17 Jan 2003 | Sgt. Jennie Haskamp

In the midst of classes, live-fire exercises and deployment preparations, a group of Combat Center Marines makes the time to play. Their game doesn't receive the widespread recognition that football does in the Corps, and it is not even as publicized as most intramural softball leagues, but these Marines proved recently they have what it takes to become champions even without the publicity that most games and teams receive.

The Chiefs, a roller hockey team made up of a dozen Combat Center Marines and a former Marine Corps Communication and Electronics School instructor now stationed at Marine Corps Logistics Base Barstow, Calif., play in the Adult Bronze league in Upland, Calif. They compete against four southern California teams and play regularly at the Wayne Gretzky Center, 130 miles west of the Combat Center. The league holds games on Thursday nights at 8, 9 and 10 p.m. The number of games the team plays each night determines how late they leave the rink.

"We went into the championship facing two teams that beat us in the regular season," said team captain Mike Gaff, referring to the December 19 championship games. "Voo-Doo beat us twice, and X-Cell hadn't lost to anyone in the regular season. They entered the playoffs in first place and were heavily favored to win the championship."

Instead of giving the crowd what they expected, the Chiefs persevered. After beating Voo-Doo 8-5 and X-Cell 5-3, they went on to claim the title of Upland City Champions.

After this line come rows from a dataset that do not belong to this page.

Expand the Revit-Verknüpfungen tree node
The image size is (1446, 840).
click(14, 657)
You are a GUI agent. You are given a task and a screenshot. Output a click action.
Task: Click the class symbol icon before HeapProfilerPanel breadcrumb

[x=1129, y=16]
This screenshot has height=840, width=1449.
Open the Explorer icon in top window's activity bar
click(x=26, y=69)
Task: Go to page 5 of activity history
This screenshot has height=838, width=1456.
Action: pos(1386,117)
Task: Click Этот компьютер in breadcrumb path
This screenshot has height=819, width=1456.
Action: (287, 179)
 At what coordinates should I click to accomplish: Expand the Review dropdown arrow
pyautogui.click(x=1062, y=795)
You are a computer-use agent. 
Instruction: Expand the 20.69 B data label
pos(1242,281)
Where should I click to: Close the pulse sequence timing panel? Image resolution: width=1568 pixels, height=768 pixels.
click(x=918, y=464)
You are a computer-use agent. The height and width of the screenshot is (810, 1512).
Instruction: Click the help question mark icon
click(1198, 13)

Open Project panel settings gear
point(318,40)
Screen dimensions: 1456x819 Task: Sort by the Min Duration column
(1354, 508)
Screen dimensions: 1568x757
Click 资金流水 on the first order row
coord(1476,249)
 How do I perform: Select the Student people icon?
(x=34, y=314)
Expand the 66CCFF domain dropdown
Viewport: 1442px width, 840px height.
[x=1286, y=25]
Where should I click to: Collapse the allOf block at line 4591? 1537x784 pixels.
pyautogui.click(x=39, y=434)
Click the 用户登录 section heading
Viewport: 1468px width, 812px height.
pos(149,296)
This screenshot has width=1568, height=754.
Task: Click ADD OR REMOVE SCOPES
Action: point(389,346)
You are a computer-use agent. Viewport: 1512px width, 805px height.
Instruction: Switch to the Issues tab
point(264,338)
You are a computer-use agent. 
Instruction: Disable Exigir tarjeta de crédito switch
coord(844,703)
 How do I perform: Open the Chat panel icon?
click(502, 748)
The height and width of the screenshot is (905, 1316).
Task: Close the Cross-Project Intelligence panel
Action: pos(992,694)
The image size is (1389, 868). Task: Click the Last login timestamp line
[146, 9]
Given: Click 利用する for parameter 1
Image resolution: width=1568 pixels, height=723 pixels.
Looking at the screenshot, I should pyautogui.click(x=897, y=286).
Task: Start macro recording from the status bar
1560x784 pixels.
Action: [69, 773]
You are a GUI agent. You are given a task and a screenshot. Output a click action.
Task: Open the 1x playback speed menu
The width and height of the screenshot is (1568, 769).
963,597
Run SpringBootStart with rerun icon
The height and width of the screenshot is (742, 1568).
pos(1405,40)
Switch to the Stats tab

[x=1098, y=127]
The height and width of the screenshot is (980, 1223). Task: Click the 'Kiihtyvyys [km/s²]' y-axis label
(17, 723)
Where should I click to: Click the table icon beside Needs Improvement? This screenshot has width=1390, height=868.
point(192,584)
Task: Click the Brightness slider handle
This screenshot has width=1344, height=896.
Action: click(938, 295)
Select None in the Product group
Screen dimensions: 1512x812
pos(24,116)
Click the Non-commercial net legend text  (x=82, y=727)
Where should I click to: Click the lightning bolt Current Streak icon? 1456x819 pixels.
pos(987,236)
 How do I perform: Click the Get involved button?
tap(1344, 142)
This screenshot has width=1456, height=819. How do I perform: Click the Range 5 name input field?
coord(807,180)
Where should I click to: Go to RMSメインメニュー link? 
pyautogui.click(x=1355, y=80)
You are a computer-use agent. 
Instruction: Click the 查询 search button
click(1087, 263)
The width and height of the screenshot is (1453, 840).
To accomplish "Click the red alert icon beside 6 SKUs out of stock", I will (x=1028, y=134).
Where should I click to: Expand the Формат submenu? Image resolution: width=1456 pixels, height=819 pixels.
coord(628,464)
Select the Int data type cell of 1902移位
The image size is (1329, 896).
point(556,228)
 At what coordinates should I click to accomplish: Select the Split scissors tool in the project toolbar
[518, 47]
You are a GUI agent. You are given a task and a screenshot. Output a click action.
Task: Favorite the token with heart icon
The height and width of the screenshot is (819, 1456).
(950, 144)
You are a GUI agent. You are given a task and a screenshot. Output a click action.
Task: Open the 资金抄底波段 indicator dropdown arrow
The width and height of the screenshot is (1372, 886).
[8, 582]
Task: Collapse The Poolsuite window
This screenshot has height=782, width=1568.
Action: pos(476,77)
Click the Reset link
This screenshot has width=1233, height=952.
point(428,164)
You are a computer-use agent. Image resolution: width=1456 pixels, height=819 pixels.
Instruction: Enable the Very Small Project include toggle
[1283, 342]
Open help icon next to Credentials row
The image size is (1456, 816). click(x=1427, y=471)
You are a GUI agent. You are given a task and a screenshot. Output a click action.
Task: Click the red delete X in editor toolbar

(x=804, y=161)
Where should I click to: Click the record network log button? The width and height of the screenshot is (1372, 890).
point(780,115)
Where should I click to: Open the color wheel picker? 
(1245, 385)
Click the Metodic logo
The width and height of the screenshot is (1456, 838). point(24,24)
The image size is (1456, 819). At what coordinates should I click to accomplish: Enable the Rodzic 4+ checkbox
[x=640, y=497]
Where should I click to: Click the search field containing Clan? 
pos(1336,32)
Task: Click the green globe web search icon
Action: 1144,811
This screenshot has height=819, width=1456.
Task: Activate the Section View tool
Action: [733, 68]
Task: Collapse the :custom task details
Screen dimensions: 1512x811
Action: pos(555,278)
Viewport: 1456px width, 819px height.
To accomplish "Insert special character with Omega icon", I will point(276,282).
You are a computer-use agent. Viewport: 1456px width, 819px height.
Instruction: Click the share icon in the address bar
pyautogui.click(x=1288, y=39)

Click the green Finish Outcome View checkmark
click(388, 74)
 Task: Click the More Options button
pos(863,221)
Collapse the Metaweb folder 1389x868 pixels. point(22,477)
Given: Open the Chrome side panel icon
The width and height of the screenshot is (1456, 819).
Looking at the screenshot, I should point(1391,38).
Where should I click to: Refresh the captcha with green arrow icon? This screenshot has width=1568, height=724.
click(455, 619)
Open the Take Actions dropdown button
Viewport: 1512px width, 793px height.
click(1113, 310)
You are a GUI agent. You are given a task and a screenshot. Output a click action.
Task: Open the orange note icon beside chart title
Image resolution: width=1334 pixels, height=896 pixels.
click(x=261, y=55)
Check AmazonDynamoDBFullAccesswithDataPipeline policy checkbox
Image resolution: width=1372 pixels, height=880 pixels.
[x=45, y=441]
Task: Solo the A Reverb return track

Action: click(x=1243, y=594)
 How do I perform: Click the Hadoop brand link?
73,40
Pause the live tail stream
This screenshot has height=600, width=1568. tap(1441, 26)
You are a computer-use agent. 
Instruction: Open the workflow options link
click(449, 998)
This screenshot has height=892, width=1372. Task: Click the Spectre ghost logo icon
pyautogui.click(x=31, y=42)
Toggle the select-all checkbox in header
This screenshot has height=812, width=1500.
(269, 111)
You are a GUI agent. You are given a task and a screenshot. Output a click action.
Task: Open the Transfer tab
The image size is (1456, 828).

The team is used to facing adversity when it comes to the availability of their players, so when they found out on the day of the playoffs that Jason Cortright, their goaltender, had to tend to a family emergency, it was not the end of the team.

"At no one time during the season did we have our whole team available, because of field commitments," said Gaff, who added the team is always accepting new players of any skill level.

"We knew we would all have to step up our game to take some of the heat off of Ron in the net," said Gaff, referring to Ronn Lee, a forward called in to goal tend in Cortright's absence. Despite having only been in the net a few times during a game, Lee defended his goal vigilantly enough to be named the Most Valuable Player.

"I just took up goaltending earlier this year," said Lee. "Someone got hurt, so I tried it. After my first time in the net, I liked it enough to start buying my own gear. It was unbelievable to be named the MVP. It was a great feeling."

Roller hockey is played in two 22-minute halves with four skaters and a goaltender on the rink at one time.

"Although it is not considered a full contact sport, your body definitely feels like you played a game last night when you are at work the next morning," said Gaff.

The Chiefs placed second in the Military Memorial Day Tournament in Poway, Calif., last May, competing as the Combat Center Bulldogs. Soon after that, they decided it was time for a change, and the Chiefs were born. The name 'Chiefs' comes from an old Paul Newman movie, "Slap Shot." Along with the new name, the team adopted the motto 'Old Time Hockey.'

The Chiefs, who are sponsored by Marine Corps Community Services Sports, practice on the rink located at 6th and Brown Street in between the tactical vehicle displays.  Practice is at 7 p.m. on Monday nights.